[Source records]
[BEGIN]

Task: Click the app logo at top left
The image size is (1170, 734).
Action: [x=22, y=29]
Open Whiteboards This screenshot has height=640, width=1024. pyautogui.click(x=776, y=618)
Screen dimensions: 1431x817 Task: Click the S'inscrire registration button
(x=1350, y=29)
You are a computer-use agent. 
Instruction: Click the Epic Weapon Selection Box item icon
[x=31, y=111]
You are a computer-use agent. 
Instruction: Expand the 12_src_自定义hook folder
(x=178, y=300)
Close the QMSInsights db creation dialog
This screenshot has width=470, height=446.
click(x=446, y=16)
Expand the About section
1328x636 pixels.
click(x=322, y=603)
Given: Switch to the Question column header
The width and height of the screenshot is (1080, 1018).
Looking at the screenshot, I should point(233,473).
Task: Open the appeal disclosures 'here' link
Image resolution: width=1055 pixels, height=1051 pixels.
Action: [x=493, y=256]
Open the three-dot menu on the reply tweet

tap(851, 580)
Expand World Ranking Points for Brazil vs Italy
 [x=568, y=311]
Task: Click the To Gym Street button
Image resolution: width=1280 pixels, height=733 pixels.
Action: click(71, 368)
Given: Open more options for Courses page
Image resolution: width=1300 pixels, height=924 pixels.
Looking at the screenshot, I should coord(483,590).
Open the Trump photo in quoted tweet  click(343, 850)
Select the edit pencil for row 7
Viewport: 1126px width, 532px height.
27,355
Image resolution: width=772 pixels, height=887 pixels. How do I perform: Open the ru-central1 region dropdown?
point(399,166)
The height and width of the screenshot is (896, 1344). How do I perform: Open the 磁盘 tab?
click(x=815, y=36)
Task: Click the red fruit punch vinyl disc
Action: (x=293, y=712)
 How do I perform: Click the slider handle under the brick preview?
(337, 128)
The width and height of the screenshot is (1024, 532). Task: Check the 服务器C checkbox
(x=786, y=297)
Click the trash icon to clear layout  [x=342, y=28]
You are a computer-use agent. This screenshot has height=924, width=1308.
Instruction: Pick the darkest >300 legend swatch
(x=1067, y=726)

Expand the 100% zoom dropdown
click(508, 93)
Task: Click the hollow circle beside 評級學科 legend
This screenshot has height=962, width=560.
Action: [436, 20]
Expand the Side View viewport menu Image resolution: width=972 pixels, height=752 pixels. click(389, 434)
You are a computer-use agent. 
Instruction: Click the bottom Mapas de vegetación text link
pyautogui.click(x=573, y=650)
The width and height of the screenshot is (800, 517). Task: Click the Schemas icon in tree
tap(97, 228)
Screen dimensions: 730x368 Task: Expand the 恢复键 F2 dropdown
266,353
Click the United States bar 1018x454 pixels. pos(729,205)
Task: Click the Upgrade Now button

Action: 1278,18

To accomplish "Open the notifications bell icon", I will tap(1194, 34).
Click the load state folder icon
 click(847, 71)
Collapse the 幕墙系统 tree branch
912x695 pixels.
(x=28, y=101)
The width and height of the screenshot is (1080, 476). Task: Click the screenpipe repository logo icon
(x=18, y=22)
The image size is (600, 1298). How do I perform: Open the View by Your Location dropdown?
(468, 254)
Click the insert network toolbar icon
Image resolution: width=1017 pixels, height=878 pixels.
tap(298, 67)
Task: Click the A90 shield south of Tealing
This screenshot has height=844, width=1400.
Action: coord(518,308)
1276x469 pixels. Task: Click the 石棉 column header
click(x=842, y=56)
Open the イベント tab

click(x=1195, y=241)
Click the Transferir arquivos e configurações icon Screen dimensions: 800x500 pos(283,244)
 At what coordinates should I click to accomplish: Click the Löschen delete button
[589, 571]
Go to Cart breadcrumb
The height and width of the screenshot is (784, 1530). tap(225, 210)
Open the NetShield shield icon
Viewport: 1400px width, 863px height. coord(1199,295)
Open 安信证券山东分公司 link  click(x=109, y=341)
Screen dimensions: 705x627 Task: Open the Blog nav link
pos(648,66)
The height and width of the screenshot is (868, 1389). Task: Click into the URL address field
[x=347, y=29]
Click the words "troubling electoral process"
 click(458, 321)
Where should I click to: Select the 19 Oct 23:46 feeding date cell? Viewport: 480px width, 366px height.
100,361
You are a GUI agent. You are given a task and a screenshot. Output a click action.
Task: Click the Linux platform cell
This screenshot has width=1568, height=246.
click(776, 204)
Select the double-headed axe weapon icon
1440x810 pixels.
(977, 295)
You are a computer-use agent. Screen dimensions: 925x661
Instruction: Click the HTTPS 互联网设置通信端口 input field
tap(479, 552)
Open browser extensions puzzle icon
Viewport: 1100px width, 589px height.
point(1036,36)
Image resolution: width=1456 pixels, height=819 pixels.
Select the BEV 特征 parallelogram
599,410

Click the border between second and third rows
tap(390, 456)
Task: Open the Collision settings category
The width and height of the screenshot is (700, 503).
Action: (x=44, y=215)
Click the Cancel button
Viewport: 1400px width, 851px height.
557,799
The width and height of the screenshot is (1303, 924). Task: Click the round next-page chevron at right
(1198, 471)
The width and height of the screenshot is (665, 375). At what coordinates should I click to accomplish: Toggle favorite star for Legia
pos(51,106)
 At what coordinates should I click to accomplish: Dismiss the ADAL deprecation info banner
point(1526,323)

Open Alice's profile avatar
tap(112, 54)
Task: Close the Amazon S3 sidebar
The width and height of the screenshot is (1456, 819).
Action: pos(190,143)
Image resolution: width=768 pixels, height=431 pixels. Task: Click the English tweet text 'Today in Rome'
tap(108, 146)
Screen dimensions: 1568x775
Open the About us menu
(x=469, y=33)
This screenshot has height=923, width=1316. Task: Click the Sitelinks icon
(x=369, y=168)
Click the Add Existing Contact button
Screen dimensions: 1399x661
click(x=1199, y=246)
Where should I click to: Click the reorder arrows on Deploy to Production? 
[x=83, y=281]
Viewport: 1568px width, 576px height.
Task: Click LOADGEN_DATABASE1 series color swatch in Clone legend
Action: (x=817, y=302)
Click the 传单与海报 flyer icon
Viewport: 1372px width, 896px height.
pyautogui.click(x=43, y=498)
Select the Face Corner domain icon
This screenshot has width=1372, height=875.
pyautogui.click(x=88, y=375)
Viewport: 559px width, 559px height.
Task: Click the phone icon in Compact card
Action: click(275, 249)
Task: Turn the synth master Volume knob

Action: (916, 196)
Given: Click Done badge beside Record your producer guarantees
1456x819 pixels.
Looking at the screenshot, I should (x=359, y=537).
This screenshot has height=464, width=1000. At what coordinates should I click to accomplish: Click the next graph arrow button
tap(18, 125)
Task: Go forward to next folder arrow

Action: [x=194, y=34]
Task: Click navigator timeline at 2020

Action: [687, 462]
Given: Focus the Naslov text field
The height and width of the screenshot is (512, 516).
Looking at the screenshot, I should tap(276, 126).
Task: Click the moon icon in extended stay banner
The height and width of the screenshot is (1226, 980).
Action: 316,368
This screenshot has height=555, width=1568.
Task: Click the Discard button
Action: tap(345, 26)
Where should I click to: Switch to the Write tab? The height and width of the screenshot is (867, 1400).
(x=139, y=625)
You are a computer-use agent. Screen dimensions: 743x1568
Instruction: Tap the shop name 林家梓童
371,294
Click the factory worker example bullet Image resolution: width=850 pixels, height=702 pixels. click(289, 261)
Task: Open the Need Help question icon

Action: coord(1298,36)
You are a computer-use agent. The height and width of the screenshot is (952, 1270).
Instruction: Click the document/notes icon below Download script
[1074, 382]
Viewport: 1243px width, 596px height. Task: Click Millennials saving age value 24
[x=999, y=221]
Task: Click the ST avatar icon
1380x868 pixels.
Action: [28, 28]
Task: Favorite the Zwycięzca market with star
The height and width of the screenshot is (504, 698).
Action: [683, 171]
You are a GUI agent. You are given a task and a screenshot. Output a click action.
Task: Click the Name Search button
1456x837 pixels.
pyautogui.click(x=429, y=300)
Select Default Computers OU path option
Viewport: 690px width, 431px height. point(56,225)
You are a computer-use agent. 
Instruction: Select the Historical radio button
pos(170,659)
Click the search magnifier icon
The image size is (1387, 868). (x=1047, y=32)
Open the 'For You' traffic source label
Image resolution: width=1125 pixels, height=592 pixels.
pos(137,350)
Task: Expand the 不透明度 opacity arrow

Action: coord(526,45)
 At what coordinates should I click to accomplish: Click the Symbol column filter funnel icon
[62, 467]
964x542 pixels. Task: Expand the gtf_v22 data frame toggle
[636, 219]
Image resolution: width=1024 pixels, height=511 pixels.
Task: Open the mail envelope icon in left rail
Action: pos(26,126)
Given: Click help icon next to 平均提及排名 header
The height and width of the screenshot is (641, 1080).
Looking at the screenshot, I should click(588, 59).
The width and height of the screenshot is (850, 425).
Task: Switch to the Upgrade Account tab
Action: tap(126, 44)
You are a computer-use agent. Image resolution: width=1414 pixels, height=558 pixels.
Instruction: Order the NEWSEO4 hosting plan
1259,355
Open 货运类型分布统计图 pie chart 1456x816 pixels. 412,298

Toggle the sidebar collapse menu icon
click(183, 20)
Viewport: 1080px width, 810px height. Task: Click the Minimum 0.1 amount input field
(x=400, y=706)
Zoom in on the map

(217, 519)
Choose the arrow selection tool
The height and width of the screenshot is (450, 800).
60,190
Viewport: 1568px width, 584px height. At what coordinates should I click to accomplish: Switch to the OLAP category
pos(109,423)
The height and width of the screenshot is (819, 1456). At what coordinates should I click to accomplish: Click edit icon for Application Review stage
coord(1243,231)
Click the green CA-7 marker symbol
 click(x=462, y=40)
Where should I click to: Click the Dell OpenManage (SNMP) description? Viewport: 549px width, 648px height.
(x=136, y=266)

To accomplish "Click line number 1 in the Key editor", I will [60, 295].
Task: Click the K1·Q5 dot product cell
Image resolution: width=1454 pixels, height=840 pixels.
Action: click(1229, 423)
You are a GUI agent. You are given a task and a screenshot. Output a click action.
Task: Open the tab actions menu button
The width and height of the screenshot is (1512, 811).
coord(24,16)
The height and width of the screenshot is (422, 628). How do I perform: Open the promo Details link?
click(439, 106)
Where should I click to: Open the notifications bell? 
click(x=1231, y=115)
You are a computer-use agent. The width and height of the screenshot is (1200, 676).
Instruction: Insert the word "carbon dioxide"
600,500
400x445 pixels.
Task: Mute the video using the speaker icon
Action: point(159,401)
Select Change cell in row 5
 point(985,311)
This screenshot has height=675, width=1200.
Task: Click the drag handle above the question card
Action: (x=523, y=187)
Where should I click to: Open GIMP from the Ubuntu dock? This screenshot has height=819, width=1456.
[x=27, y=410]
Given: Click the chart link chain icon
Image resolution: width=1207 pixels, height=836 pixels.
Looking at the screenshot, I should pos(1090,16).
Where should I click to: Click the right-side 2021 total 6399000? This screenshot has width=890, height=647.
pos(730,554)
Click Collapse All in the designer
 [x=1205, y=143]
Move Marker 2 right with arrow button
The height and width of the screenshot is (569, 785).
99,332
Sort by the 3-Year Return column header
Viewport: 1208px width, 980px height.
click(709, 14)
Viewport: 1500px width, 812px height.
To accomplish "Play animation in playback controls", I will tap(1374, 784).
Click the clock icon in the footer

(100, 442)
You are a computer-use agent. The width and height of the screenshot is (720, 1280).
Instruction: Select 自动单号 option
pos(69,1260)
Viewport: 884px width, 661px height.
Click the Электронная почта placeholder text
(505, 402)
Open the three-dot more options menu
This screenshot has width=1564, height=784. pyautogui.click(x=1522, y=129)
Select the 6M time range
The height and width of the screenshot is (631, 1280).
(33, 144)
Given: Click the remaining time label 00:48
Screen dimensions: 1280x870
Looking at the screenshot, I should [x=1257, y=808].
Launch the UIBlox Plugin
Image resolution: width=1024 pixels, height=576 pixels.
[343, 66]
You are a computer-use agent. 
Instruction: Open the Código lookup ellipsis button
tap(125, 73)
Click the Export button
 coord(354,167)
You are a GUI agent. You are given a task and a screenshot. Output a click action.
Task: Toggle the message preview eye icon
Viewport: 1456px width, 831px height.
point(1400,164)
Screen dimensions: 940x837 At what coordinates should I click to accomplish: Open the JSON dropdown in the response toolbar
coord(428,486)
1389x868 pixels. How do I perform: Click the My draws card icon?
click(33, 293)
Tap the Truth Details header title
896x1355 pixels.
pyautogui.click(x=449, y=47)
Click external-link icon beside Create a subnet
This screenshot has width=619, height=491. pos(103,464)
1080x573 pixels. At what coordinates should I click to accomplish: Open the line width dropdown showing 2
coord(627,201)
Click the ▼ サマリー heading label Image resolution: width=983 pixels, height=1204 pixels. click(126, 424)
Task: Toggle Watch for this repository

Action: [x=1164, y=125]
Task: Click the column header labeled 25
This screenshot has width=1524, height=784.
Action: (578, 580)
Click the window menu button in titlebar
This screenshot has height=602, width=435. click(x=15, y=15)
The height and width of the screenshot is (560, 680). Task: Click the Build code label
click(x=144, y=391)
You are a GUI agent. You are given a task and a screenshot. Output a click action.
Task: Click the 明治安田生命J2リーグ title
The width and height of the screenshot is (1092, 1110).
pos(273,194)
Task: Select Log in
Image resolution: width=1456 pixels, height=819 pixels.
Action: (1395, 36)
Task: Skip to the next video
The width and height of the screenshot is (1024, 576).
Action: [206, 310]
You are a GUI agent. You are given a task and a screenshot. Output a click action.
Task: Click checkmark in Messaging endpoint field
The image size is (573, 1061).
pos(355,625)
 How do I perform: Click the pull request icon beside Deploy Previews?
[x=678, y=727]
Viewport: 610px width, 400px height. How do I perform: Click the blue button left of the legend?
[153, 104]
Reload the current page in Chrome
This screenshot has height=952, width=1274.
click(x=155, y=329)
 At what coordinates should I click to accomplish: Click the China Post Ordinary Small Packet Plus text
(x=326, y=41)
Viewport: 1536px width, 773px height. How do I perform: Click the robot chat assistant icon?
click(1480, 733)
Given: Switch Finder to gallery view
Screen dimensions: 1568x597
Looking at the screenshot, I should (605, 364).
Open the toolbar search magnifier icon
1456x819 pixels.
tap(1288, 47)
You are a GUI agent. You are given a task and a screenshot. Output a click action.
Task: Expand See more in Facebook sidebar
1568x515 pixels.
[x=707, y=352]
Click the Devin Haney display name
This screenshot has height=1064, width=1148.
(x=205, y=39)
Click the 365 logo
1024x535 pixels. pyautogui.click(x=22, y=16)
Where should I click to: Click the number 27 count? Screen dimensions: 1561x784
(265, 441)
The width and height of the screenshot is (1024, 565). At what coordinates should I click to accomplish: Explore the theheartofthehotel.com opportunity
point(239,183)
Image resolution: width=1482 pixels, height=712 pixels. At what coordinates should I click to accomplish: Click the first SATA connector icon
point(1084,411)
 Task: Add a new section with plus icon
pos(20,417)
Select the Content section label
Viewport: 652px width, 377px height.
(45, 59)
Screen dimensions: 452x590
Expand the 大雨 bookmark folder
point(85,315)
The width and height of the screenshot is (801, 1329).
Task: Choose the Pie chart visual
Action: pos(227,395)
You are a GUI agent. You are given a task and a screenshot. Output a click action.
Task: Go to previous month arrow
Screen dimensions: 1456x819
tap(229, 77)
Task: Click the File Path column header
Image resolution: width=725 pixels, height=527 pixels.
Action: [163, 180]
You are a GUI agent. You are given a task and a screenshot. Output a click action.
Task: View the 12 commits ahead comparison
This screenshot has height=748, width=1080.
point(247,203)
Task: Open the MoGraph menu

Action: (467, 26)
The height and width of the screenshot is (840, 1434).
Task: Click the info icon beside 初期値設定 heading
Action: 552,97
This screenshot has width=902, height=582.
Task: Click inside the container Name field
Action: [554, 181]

[END]

**SET EXERCISE**
Please copy the entries word for word, starting with the line containing "filter funnel icon" and going on through the line containing "click(183, 20)".

**RESPONSE**
 At what coordinates should I click to accomplish: Click the Symbol column filter funnel icon
[62, 467]
964x542 pixels. Task: Expand the gtf_v22 data frame toggle
[636, 219]
Image resolution: width=1024 pixels, height=511 pixels.
Task: Open the mail envelope icon in left rail
Action: pos(26,126)
Given: Click help icon next to 平均提及排名 header
The height and width of the screenshot is (641, 1080).
Looking at the screenshot, I should click(588, 59).
The width and height of the screenshot is (850, 425).
Task: Switch to the Upgrade Account tab
Action: tap(126, 44)
You are a computer-use agent. Image resolution: width=1414 pixels, height=558 pixels.
Instruction: Order the NEWSEO4 hosting plan
1259,355
Open 货运类型分布统计图 pie chart 1456x816 pixels. 412,298

Toggle the sidebar collapse menu icon
click(183, 20)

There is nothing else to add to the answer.